>> start Reading text

Tourist traps and roadside attractions, such as the Oregon Vortex, served as inspirations for the series. The show also features cryptids, which are a large part of North American folklore: The hidebehind shows up in a short and a Fiji mermaid can be seen in the background of the Mystery Shack.
3. “American Gods”
This novel by Neil Gaiman centers around a man named Shadow Moon. Shadow is released from prison only to find that his wife has recently died. While on the plane, a mysterious man named Mr. Wednesday offers him a job, which he initially rejects. Throughout the story, Shadow finds himself embroiled in a battle between the old gods and the new ones.
With gods and other legendary figures hailing from places around the world, including India, Ireland, Egypt and West Africa, “American Gods” cements the United States’ status as a melting pot. The new gods of Media and Technology also pit America’s past against its present and future.
4. “The Diviners”
“The Diviners” is the first book in a series written by Libba Bray. It begins with Evie O’Neil, a girl with the power to divine the past of an object, being sent to live with her uncle in New York. As a flapper, Evie is overjoyed to leave behind her hometown in Ohio for the glamor of the city. However, when an occult serial killer dubbed “The Pentacle Killer” begins leaving bodies around New York, Evie’s uncle is drawn into the case. Evie tags along.
The series showcases the pop culture of the Roaring ’20s with speakeasies, large parties, Ziegfeld Girls and radio shows. It also features the occult, American involvement in World War I and secret government projects. The fantasy Americana in this story comes from the lively depiction of 1920s New York.
5. “O Brother, Where Art Thou?”
Written and directed by the Coen brothers, this film takes place in Depression-era Mississippi. The protagonist, Ulysses Everett McGill, is a prisoner who receives word that his wife, Penny, is remarrying. In order to escape the chain gang, Everett convinces the two other people that he is chained to that he has buried treasure he needs to retrieve before the Tennessee Valley Authority floods the area. The three men escape and make their way to Everett’s hometown of Ithaca. Along the way, they meet a guitar player who has sold his soul and try to outrun a sheriff who may or may not be human.
The film is a retelling of Homer’s “Odyssey.” Ulysses is a version of the name Odysseus, Penny is short for Penelope and Everett’s fellow prisoners Pete and Delmar stand in for Odysseus’ crew. On the way to Ithaca, the men encounter a blind prophet, beautiful singing women and an evil, one-eyed Bible salesman.
The film is also steeped in American culture and history. The soundtrack consists of bluegrass songs like “I’ll Fly Away” and “Man of Constant Sorrow.” Historical figures and names are used throughout the film, too, with Governor Pappy O’Daniel, gangster George “Baby Face” Nelson and blues guitar player Tommy Johnson each making an appearance.

>> end Reading text
>> start Data supplied

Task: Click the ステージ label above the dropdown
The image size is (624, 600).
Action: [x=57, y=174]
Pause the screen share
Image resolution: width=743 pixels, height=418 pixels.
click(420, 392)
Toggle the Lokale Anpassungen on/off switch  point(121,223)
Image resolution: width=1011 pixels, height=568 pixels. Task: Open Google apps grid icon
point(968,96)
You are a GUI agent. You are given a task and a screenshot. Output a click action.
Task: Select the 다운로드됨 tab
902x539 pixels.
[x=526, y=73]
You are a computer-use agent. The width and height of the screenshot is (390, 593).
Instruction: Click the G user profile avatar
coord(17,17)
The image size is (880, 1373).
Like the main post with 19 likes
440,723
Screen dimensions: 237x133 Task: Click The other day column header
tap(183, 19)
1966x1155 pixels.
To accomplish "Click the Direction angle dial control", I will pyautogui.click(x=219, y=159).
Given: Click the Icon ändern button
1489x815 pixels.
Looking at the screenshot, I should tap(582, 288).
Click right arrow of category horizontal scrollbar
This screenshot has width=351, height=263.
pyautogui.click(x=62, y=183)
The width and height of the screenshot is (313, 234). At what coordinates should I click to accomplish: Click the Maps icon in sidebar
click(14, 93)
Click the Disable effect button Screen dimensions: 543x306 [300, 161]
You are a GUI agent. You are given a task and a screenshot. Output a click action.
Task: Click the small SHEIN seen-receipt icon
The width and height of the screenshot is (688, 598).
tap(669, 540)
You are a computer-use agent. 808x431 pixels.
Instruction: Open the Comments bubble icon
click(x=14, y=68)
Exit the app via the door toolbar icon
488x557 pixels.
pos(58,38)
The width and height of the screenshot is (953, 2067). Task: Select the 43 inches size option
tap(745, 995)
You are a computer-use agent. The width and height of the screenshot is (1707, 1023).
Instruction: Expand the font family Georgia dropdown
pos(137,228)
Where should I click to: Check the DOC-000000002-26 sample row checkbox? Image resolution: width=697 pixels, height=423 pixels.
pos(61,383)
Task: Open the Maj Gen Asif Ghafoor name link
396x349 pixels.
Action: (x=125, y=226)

>> end Data supplied

→ Task 1:
According to the article, where and when does "O Brother, Where Art Thou?" take place?
→ Task 2:
Reproduce the passage of the article word for word, from "With gods and" to "present and future.".

→ Exercise response 1:
It takes place in Depression-era Mississippi.

→ Exercise response 2:
With gods and other legendary figures hailing from places around the world, including India, Ireland, Egypt and West Africa, “American Gods” cements the United States’ status as a melting pot. The new gods of Media and Technology also pit America’s past against its present and future.